→ Work instructions
a - In the Athena view thread below, list every option name that the code passes to .option().
b - Copy the stretch of the Athena view thread below from "from awsglue.dynamicframe import" through "SAML, custom provider).", word for word.

→ Document segment
________________

I'm trying to use an Athena View as a data source to my AWS Glue Job. The error message I'm getting while trying to run the Glue job is about the classification of the view. What can I define it as? Thank you
Asked
Active
Viewed 5,414 times
9

Akira Yamamoto
- 4,685
- 4
- 42
- 43

Nikitas Bompolias
- 113
- 1
- 7
-
The only workaround I could find so far is using the Filter class: https://docs.aws.amazon.com/glue/latest/dg/aws-glue-api-crawler-pyspark-transforms-filter.html In my case I am using the view to filter some data. – Akira Yamamoto Jan 21 '19 at 05:53
-
I found another way of using a SQL query in AWS Glue: https://stackoverflow.com/a/45824735/475876 – Akira Yamamoto Feb 07 '19 at 05:14
1 Answers
13
You can by using the Athena JDBC driver. This approach circumvents the catalog, as only Athena (and not Glue as of 25-Jan-2019) can directly access views.
- Download the driver and store the jar to an S3 bucket.
- Specify the S3 path to the driver as a dependent jar in your job definition.
- Load the data into a dynamic frame using the code below (using an IAM user with permission to run Athena queries).
from awsglue.dynamicframe import DynamicFrame
# ...
athena_view_dataframe = (
glueContext.read.format("jdbc")
.option("user", "[IAM user access key]")
.option("password", "[IAM user secret access key]")
.option("driver", "com.simba.athena.jdbc.Driver")
.option("url", "jdbc:awsathena://athena.us-east-1.amazonaws.com:443")
.option("dbtable", "my_database.my_athena_view")
.option("S3OutputLocation","s3://bucket/temp/folder") # CSVs/metadata dumped here on load
.load()
)
athena_view_datasource = DynamicFrame.fromDF(athena_view_dataframe, glueContext, "athena_view_source")
The driver docs (pdf) provide alternatives to IAM user auth (e.g. SAML, custom provider).
The main side effect to this approach is that loading causes the query results to be dumped in CSV format to the bucket specified with the S3OutputLocation
key.

________________

→ Entries shown
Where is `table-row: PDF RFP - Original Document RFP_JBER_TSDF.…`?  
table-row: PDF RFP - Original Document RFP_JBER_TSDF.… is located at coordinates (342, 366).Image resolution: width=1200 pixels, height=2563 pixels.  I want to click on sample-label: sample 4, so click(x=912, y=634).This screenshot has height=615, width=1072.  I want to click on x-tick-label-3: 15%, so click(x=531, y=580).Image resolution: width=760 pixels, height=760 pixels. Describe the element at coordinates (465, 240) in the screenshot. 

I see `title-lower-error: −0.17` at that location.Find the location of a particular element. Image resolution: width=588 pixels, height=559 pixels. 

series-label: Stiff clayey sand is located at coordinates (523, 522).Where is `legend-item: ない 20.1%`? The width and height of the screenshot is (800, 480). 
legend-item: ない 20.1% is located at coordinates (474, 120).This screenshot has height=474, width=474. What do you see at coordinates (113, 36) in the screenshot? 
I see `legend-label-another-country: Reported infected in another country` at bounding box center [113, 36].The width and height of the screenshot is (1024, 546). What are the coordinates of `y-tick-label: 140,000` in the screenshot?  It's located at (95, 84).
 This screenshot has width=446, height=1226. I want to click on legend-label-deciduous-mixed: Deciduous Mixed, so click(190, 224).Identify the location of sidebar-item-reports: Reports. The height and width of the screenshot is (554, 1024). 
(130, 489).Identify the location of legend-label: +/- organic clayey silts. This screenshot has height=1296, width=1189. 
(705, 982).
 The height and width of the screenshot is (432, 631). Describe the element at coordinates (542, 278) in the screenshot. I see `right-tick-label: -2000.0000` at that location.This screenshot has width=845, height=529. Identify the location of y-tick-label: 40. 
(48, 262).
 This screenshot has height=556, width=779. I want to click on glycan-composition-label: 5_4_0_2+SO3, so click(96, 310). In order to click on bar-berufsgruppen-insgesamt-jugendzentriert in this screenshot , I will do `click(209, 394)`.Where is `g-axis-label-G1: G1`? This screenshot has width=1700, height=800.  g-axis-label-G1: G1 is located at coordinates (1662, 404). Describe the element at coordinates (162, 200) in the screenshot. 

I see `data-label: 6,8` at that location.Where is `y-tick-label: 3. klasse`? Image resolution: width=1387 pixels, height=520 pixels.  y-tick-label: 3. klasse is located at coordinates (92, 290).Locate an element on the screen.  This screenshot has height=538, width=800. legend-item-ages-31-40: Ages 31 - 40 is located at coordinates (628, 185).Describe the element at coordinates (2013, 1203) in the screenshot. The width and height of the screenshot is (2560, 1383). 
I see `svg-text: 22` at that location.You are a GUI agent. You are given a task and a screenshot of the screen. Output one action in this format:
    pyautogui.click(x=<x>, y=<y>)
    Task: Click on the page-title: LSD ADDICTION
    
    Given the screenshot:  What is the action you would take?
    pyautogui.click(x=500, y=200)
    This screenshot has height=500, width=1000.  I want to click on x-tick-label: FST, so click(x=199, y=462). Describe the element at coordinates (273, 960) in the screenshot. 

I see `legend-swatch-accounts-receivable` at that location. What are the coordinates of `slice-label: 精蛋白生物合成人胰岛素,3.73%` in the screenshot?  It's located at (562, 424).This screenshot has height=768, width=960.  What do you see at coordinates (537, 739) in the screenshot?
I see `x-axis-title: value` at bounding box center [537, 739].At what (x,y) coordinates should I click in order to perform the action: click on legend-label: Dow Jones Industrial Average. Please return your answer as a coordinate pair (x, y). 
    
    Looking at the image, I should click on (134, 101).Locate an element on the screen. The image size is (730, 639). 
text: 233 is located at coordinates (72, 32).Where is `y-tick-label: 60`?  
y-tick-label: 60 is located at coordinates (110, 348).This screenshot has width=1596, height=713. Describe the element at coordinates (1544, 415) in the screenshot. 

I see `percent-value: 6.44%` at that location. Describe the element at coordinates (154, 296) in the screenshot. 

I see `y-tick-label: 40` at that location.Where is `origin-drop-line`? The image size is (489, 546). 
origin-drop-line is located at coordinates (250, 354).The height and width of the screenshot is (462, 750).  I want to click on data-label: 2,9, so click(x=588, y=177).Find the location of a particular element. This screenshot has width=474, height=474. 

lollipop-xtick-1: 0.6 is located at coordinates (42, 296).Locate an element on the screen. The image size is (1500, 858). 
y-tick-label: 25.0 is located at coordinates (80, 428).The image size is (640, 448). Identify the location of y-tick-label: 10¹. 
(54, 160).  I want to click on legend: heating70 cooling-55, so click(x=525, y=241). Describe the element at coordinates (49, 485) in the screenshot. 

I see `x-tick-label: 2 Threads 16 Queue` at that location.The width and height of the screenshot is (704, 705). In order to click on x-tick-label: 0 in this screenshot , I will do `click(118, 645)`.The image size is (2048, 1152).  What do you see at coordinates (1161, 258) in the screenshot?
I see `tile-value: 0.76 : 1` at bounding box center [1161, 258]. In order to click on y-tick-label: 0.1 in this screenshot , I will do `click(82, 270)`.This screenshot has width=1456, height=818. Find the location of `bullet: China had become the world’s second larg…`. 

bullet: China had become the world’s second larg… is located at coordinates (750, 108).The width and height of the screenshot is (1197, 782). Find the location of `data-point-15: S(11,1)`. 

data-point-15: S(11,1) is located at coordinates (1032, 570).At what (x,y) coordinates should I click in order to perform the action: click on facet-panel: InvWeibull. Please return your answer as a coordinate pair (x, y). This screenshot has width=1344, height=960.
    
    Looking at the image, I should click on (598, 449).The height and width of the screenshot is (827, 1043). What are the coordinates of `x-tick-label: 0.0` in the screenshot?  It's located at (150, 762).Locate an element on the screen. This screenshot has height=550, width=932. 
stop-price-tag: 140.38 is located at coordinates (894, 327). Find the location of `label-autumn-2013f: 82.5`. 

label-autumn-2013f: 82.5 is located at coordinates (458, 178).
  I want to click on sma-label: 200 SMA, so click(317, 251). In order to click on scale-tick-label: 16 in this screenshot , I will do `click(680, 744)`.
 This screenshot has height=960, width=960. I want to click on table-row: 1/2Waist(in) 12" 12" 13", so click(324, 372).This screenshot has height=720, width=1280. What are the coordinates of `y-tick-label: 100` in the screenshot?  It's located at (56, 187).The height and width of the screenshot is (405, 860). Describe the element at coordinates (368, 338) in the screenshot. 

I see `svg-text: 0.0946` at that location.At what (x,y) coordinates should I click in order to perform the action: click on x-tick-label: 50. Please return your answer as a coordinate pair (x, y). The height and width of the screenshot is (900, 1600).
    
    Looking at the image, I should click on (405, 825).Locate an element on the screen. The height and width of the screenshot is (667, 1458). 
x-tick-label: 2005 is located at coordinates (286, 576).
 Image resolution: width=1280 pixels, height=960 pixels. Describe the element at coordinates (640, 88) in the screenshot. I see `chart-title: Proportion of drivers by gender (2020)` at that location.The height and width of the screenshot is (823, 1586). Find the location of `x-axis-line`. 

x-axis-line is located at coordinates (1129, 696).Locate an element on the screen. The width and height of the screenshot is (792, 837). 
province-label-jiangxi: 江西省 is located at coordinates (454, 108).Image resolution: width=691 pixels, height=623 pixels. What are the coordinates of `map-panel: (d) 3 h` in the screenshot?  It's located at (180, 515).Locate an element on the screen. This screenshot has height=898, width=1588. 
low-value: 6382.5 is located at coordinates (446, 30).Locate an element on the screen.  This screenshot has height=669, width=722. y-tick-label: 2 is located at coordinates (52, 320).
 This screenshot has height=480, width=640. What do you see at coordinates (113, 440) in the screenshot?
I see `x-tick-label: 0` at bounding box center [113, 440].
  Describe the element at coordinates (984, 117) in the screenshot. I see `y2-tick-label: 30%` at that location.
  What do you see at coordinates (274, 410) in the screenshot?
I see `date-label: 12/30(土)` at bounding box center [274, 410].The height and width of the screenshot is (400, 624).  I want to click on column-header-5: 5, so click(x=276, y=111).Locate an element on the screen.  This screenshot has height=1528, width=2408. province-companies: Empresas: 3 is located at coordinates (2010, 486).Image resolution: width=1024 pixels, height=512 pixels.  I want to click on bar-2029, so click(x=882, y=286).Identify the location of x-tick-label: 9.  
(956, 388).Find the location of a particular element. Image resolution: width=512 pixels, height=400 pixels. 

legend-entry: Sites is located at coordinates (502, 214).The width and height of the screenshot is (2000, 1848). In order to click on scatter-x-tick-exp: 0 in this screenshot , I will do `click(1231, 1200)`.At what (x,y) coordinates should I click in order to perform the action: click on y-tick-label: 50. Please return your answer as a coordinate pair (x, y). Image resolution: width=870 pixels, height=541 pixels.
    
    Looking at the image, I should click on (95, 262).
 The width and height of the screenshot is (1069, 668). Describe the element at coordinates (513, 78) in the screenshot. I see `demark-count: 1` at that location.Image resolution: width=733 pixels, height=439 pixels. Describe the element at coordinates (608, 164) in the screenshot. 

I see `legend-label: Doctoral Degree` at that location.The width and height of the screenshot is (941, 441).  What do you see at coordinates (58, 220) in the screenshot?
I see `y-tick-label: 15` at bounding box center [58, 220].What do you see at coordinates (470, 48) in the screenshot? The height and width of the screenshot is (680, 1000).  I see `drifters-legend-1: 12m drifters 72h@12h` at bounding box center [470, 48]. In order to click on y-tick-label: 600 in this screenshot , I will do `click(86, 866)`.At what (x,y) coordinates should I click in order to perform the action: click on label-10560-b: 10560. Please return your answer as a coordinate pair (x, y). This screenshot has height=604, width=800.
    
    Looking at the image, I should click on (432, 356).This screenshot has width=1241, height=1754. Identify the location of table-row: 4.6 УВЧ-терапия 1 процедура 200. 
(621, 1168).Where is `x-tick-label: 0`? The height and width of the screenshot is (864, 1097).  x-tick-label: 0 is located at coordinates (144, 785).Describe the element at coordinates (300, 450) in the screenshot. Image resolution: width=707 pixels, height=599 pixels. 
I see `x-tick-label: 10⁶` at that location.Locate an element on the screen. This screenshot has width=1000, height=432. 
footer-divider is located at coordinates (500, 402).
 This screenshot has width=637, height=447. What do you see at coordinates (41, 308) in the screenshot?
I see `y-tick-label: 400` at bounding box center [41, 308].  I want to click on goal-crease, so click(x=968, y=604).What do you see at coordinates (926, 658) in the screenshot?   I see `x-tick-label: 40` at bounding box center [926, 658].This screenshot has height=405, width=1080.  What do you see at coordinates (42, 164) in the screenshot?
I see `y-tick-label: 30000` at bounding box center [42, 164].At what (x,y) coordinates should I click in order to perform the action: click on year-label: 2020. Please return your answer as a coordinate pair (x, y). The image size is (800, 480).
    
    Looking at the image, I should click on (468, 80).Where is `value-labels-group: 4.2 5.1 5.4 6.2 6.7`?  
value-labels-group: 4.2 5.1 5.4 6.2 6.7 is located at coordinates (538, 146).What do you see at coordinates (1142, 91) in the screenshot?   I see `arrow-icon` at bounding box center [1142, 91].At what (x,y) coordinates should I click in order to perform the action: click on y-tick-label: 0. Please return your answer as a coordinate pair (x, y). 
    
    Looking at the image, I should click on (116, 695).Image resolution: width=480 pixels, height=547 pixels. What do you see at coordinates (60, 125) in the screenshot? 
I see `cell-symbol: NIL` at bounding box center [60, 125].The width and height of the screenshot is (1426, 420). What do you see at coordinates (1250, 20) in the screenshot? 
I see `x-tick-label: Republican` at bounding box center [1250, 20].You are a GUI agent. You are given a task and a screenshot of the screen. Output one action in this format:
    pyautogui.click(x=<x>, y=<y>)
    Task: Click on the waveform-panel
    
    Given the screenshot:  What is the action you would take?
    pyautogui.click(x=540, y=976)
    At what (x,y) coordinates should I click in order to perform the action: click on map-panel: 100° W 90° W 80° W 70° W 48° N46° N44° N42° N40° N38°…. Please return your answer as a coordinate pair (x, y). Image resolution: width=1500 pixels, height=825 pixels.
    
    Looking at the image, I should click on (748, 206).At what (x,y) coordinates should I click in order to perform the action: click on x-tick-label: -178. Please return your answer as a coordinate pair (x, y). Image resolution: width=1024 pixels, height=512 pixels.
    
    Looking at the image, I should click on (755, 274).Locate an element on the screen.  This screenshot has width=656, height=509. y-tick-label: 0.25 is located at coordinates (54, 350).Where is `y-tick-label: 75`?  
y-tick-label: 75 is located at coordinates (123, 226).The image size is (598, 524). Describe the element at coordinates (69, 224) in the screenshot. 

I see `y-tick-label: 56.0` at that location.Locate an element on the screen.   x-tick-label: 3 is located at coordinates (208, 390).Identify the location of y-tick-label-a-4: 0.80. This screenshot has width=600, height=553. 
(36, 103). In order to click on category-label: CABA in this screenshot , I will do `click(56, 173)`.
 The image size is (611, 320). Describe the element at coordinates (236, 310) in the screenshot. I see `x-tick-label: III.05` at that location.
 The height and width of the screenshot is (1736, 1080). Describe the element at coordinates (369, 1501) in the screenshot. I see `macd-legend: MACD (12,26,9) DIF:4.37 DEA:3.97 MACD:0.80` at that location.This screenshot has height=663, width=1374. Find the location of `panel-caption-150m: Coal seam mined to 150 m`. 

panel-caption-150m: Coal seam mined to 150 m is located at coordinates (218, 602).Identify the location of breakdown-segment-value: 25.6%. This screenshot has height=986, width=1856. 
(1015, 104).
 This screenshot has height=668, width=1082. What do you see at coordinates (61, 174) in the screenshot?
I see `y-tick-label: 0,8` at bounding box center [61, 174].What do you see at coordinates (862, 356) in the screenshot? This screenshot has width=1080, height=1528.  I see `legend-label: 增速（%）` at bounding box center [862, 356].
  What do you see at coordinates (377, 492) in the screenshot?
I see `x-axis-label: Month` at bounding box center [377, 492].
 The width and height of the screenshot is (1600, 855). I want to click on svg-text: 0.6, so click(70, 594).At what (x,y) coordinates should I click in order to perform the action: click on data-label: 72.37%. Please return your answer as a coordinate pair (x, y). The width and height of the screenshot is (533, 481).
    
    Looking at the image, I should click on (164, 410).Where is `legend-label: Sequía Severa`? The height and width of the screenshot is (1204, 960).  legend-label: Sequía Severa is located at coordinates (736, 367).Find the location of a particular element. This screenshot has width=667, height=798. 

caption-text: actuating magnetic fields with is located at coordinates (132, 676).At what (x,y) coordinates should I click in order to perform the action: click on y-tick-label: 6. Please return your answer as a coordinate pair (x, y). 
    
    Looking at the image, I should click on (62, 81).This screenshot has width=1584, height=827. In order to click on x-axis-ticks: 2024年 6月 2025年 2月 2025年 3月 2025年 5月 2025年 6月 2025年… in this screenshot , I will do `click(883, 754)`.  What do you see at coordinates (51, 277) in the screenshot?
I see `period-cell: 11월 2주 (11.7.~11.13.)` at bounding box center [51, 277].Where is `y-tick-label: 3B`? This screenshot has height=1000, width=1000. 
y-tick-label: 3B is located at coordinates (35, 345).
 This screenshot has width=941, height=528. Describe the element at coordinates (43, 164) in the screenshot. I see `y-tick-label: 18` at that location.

________________

→ Answers for this exercise
a - user, password, driver, url, dbtable, S3OutputLocation

b -
from awsglue.dynamicframe import DynamicFrame
# ...
athena_view_dataframe = (
glueContext.read.format("jdbc")
.option("user", "[IAM user access key]")
.option("password", "[IAM user secret access key]")
.option("driver", "com.simba.athena.jdbc.Driver")
.option("url", "jdbc:awsathena://athena.us-east-1.amazonaws.com:443")
.option("dbtable", "my_database.my_athena_view")
.option("S3OutputLocation","s3://bucket/temp/folder") # CSVs/metadata dumped here on load
.load()
)
athena_view_datasource = DynamicFrame.fromDF(athena_view_dataframe, glueContext, "athena_view_source")
The driver docs (pdf) provide alternatives to IAM user auth (e.g. SAML, custom provider).